> Aim of the exercise: Rewrite the listing below, switching every "width and height" to "size" and leaving everything else unchanged.

Entries for locating words and elements:
------------------------------------------------------------
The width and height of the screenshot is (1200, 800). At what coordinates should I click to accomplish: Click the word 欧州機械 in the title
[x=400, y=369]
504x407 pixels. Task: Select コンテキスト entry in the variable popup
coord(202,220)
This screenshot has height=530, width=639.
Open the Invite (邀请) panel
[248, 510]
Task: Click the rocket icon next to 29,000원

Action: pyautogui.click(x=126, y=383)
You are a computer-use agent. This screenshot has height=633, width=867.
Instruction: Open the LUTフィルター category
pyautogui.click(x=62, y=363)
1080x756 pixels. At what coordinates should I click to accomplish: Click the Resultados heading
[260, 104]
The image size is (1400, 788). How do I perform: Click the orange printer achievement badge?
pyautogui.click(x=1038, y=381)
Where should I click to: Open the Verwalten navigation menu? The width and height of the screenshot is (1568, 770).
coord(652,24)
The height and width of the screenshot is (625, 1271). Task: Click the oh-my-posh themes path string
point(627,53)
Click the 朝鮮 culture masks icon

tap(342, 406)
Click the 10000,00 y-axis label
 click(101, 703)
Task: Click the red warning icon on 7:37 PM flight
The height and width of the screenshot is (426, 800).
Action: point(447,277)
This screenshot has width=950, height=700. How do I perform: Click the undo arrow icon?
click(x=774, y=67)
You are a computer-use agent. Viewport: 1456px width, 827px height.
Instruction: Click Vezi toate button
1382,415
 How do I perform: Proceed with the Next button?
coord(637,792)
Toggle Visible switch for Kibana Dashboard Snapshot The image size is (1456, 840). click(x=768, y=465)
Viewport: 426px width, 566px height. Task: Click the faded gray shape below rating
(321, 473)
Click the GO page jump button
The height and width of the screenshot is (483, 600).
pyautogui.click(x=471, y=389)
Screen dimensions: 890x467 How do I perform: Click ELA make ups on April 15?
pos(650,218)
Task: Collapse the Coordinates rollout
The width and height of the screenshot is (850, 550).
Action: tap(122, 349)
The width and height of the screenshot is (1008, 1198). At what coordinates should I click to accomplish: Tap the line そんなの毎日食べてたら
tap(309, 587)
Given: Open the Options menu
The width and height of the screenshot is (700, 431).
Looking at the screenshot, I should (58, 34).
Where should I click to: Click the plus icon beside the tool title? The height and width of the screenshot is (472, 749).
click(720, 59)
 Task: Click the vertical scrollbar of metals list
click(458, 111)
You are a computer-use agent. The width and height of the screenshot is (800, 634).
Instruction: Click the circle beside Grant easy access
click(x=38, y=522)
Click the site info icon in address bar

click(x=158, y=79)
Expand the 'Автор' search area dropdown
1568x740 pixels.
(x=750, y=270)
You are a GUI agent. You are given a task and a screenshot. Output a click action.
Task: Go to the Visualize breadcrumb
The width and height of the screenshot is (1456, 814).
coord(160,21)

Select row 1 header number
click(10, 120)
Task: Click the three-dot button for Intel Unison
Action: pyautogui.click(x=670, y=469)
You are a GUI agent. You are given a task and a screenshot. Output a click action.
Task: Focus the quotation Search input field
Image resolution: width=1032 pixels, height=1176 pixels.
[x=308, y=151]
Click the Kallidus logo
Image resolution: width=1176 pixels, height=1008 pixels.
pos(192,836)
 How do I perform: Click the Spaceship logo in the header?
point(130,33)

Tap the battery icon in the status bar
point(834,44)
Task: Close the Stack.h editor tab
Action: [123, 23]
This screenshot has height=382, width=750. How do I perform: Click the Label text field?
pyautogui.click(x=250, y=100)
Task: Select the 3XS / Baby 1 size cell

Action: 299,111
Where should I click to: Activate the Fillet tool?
------------------------------------------------------------
> Result:
The size of the screenshot is (1200, 800). At what coordinates should I click to accomplish: Click the word 欧州機械 in the title
[x=400, y=369]
504x407 pixels. Task: Select コンテキスト entry in the variable popup
coord(202,220)
This screenshot has height=530, width=639.
Open the Invite (邀请) panel
[248, 510]
Task: Click the rocket icon next to 29,000원

Action: pyautogui.click(x=126, y=383)
You are a computer-use agent. This screenshot has height=633, width=867.
Instruction: Open the LUTフィルター category
pyautogui.click(x=62, y=363)
1080x756 pixels. At what coordinates should I click to accomplish: Click the Resultados heading
[260, 104]
The image size is (1400, 788). How do I perform: Click the orange printer achievement badge?
pyautogui.click(x=1038, y=381)
Where should I click to: Open the Verwalten navigation menu? The size of the screenshot is (1568, 770).
coord(652,24)
The height and width of the screenshot is (625, 1271). Task: Click the oh-my-posh themes path string
point(627,53)
Click the 朝鮮 culture masks icon

tap(342, 406)
Click the 10000,00 y-axis label
 click(101, 703)
Task: Click the red warning icon on 7:37 PM flight
The height and width of the screenshot is (426, 800).
Action: point(447,277)
This screenshot has width=950, height=700. How do I perform: Click the undo arrow icon?
click(x=774, y=67)
You are a computer-use agent. Viewport: 1456px width, 827px height.
Instruction: Click Vezi toate button
1382,415
 How do I perform: Proceed with the Next button?
coord(637,792)
Toggle Visible switch for Kibana Dashboard Snapshot The image size is (1456, 840). click(x=768, y=465)
Viewport: 426px width, 566px height. Task: Click the faded gray shape below rating
(321, 473)
Click the GO page jump button
The height and width of the screenshot is (483, 600).
pyautogui.click(x=471, y=389)
Screen dimensions: 890x467 How do I perform: Click ELA make ups on April 15?
pos(650,218)
Task: Collapse the Coordinates rollout
The size of the screenshot is (850, 550).
Action: tap(122, 349)
The size of the screenshot is (1008, 1198). At what coordinates should I click to accomplish: Tap the line そんなの毎日食べてたら
tap(309, 587)
Given: Open the Options menu
The size of the screenshot is (700, 431).
Looking at the screenshot, I should (58, 34).
Where should I click to: Click the plus icon beside the tool title? The height and width of the screenshot is (472, 749).
click(720, 59)
 Task: Click the vertical scrollbar of metals list
click(458, 111)
You are a computer-use agent. The size of the screenshot is (800, 634).
Instruction: Click the circle beside Grant easy access
click(x=38, y=522)
Click the site info icon in address bar

click(x=158, y=79)
Expand the 'Автор' search area dropdown
1568x740 pixels.
(x=750, y=270)
You are a GUI agent. You are given a task and a screenshot. Output a click action.
Task: Go to the Visualize breadcrumb
The size of the screenshot is (1456, 814).
coord(160,21)

Select row 1 header number
click(10, 120)
Task: Click the three-dot button for Intel Unison
Action: pyautogui.click(x=670, y=469)
You are a GUI agent. You are given a task and a screenshot. Output a click action.
Task: Focus the quotation Search input field
Image resolution: width=1032 pixels, height=1176 pixels.
[x=308, y=151]
Click the Kallidus logo
Image resolution: width=1176 pixels, height=1008 pixels.
pos(192,836)
 How do I perform: Click the Spaceship logo in the header?
point(130,33)

Tap the battery icon in the status bar
point(834,44)
Task: Close the Stack.h editor tab
Action: [123, 23]
This screenshot has height=382, width=750. How do I perform: Click the Label text field?
pyautogui.click(x=250, y=100)
Task: Select the 3XS / Baby 1 size cell

Action: 299,111
Where should I click to: Activate the Fillet tool?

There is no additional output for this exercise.